Alexander considered Napoleon a symbol of the violation of the legitimacy of the world order. But the Russian emperor overestimated his capabilities, which led to the disaster at Austerlitz in November 1805, and the presence of the emperor in the army and his inept orders had the most disastrous consequences. Alexander refused to ratify the peace treaty signed with France in June 1806, and only the defeat at Friedland in May 1807 forced the Russian emperor to agree. At his first meeting with Napoleon in Tilsit in June 1807, Alexander managed to prove himself an extraordinary diplomat and, according to some historians, actually “beat” Napoleon. An alliance and agreement was concluded between Russia and France on the division of zones of influence. As further developments of events showed, the Tilsit Agreement turned out to be more beneficial to Russia, allowing Russia to accumulate forces. Napoleon sincerely considered Russia his only possible ally in Europe. In 1808, the parties discussed plans for a joint campaign against India and the division of the Ottoman Empire. At a meeting with Alexander in Erfurt (September 1808), Napoleon recognized Russia's right to Finland, captured during the Russian-Swedish war (1808-09), and Russia recognized France's right to Spain. However, already at this time relations between the allies began to heat up due to the imperial interests of both sides. Thus, Russia was not satisfied with the existence of the Duchy of Warsaw, the continental blockade harmed the Russian economy, and in the Balkans each of the two countries had their own far-reaching plans. In 1810, Alexander refused Napoleon, who asked for the hand of his sister Grand Duchess Anna Pavlovna (later Queen of the Netherlands), and signed a provision on neutral trade, which effectively nullified the continental blockade. All this led to the fact that on June 12, 1812, French troops crossed the Russian border. The Patriotic War of 1812 began.

Patriotic War of 1812
The invasion of Napoleonic armies into Russia (which he learned about while in Vilna) was perceived by Alexander not only as the greatest threat to Russia, but also as a personal insult, and Napoleon himself henceforth became his mortal personal enemy. Not wanting to repeat the experience of Austerlitz, and submitting to pressure from his environment, Alexander left the army and returned to St. Petersburg. During the entire time that Barclay de Tolly carried out a retreat maneuver, which brought upon him the fire of sharp criticism from both society and the army, Alexander showed almost no solidarity with the military leader. After Smolensk was abandoned, the emperor yielded to everyone’s demands and appointed M.I. Kutuzov, whom the emperor disliked, to this post. With the expulsion of Napoleonic troops from Russia, Alexander returned to the army and was in it during the foreign campaigns of 1813-14, exposing himself, like everyone else, to the difficulties of camp life and the dangers of war. In particular, the emperor personally participated in the attack of the Russian cavalry at Fer-Champenoise, when Russian troops suddenly clashed with French ones.

Holy Alliance
The victory over Napoleon strengthened Alexander's authority; he became one of the most powerful rulers of Europe, who felt himself a liberator of its peoples, who was entrusted with a special mission, determined by God's will, to prevent further wars and devastation on the continent. He also considered the tranquility of Europe to be a necessary condition for the implementation of his reform plans in Russia itself. To ensure these conditions, it was necessary to maintain the status quo, determined by the decisions of the Congress of Vienna (1815), according to which the territory of the Grand Duchy of Warsaw was transferred to Russia, and the monarchy was restored in France, and Alexander insisted on the establishment of a constitutional-monarchical system in this country, which should was to serve as a precedent for the establishment of similar regimes in other countries. The Russian emperor, in particular, managed to enlist the support of his allies for his idea of ​​​​introducing a constitution in Poland. As a guarantor of compliance with the decisions of the Congress of Vienna, the emperor initiated the creation of the Holy Alliance - the prototype of international organizations of the 20th century. Alexander was convinced that he owed his victory over Napoleon to the providence of God, his religiosity constantly intensified, and he gradually became a mystic.

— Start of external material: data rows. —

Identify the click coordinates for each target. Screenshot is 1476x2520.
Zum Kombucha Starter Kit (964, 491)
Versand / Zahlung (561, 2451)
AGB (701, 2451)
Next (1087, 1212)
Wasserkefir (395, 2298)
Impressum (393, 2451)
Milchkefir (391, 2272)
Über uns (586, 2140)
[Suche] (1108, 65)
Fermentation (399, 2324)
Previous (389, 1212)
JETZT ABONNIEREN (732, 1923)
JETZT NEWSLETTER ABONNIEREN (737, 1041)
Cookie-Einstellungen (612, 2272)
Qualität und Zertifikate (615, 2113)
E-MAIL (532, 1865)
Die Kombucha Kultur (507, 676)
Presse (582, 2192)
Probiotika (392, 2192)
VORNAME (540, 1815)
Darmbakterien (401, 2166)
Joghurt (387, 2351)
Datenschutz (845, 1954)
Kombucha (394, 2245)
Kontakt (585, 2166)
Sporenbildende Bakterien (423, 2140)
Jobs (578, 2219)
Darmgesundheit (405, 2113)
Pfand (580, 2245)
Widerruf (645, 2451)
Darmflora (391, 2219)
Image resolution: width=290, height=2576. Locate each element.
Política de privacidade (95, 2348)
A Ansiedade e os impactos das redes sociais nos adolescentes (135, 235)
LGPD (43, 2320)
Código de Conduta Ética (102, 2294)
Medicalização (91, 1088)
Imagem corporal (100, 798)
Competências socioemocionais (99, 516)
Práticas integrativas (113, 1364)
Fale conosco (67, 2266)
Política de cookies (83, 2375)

Strengthening the reaction
One of the paradoxes of Alexander’s domestic policy in the post-war period was the fact that attempts to renew the Russian state were accompanied by the establishment of a police regime, which later became known as “Arakcheevism.” Its symbol became military settlements, in which Alexander himself, however, saw one of the ways to liberate peasants from personal dependence, but which aroused hatred in the widest circles of society. In 1817, instead of the Ministry of Education, the Ministry of Spiritual Affairs and Public Education was created, headed by the Chief Prosecutor of the Holy Synod and the head of the Bible Society A. N. Golitsyn. Under his leadership, the destruction of Russian universities was actually carried out, and cruel censorship reigned. In 1822, Alexander banned the activities of Masonic lodges and other secret societies in Russia and approved a Senate proposal that allowed landowners to exile their peasants to Siberia for “bad deeds.” At the same time, the emperor was aware of the activities of the first Decembrist organizations, but did not take any measures against their members, believing that they shared the delusions of his youth.
In the last years of his life, Alexander often told his loved ones about his intention to abdicate the throne and “retire from the world,” which, after his unexpected death from typhoid fever in Taganrog, gave rise to the legend of “elder Fyodor Kuzmich.” According to this legend, in Taganrog on November 19 (December 1), 1825, it was not Alexander who died and was then buried, but his double, while the tsar lived for a long time as an old hermit in Siberia and died in 1864. But there is no documentary evidence of this legend does not exist.

The date of Napoleon's invasion of Russia is one of the dramatic dates in the history of our country. This event gave rise to many myths and points of view regarding the reasons, plans of the parties, the number of troops and other important aspects. Let's try to understand this issue and cover Napoleon's invasion of Russia in 1812 as objectively as possible. Let's start with the background.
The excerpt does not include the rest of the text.